Benjamin Britten schätzte Dmitri Schostakovich. Und er war begeistert von der Musik, versetzte seinem Nachbarn aus der Sowjetunion immer wieder Rippenstösse, so hingerissen war er auch vom Spiel des Solisten, dem Shostakovich das Konzert gewidmet hatte. Brittens Begeisterung war der Beginn einer lebenslangen Freundschaft. Dabei hätte es auch schief gehen können.
Fast wäre alles schief gegangen
Denn nach dem Konzert werden Komponist und Cellist einander vorgestellt. Der junge Mann aus der Sowjetunion aber hat praktisch keine Ahnung von Brittens Musik. Nur ein Stück ist ihm ein Begriff – Brittens «A Young Person’s Guide to the Orchestra».

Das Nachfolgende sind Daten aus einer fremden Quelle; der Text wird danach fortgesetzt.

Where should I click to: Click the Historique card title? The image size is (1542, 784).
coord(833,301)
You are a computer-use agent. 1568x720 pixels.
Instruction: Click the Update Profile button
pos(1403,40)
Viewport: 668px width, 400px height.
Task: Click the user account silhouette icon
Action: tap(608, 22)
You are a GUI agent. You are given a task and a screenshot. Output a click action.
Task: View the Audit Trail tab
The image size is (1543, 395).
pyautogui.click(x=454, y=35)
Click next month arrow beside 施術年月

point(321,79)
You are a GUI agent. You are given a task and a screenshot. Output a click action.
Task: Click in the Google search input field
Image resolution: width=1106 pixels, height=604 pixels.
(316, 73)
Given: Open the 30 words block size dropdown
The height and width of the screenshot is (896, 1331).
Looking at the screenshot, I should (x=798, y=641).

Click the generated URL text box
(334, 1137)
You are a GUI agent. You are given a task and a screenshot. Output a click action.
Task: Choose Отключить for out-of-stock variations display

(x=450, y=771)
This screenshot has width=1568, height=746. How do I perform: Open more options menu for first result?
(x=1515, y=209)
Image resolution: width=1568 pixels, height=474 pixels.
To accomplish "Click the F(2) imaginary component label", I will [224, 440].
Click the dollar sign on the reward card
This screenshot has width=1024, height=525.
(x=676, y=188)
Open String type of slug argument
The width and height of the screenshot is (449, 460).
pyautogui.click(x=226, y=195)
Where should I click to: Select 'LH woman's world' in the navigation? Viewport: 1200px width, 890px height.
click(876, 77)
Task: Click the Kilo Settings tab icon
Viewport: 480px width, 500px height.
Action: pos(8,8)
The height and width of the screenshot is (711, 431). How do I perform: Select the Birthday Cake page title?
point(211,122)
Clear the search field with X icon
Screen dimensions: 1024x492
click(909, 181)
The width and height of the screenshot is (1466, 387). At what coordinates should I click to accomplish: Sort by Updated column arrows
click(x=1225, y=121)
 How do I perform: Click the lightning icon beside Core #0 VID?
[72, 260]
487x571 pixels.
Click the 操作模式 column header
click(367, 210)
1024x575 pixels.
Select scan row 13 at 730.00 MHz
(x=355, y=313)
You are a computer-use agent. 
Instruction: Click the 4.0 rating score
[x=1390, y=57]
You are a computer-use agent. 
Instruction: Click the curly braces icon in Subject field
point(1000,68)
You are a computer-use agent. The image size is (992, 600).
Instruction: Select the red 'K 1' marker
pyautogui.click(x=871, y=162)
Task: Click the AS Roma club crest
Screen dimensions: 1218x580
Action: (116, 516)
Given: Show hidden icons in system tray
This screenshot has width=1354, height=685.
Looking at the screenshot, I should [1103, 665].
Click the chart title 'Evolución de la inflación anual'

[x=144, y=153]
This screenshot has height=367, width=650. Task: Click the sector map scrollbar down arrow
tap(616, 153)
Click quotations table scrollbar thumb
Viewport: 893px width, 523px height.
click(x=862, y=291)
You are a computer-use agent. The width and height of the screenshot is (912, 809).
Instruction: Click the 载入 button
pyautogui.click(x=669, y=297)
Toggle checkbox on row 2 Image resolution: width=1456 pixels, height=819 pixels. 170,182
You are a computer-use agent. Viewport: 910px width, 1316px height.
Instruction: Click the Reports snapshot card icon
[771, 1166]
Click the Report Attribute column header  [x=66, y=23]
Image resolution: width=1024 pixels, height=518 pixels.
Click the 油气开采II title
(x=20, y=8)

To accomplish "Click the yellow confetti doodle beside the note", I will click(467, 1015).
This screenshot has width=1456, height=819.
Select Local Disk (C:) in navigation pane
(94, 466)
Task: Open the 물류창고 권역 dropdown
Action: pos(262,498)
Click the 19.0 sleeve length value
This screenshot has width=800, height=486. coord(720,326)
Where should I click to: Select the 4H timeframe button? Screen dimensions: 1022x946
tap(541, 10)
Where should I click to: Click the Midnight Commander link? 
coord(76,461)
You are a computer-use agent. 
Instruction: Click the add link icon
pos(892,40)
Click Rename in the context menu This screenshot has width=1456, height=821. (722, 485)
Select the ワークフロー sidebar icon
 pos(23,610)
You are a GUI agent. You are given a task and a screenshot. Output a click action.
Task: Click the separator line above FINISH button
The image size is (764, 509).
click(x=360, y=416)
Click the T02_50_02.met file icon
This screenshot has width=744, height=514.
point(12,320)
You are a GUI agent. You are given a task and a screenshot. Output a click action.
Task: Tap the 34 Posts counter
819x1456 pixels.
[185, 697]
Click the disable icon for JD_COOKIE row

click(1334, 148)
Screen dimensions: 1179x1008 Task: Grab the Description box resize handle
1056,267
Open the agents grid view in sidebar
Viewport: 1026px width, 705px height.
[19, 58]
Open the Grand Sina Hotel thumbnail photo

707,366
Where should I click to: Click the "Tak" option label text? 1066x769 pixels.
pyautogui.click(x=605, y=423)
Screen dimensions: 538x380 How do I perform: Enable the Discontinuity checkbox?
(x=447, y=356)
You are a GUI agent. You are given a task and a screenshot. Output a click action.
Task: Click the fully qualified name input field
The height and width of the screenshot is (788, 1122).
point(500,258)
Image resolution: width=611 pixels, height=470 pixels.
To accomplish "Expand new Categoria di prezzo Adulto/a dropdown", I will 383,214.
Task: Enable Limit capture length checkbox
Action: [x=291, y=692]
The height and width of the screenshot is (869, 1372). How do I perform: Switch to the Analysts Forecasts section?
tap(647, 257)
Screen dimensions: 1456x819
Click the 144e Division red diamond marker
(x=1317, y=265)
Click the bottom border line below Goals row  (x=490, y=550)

Dieses variiert ein Thema von Henry Purcell aus längst vergangener Zeit. Rostropovich, in der Annahme jemand mache einen Witz und stelle ihm den Geist eines verstorbenen Komponisten vor, dreht sich auf die Worte «das ist der berühmte Komponist Benjamin Britten» laut lachend um. Peinlich.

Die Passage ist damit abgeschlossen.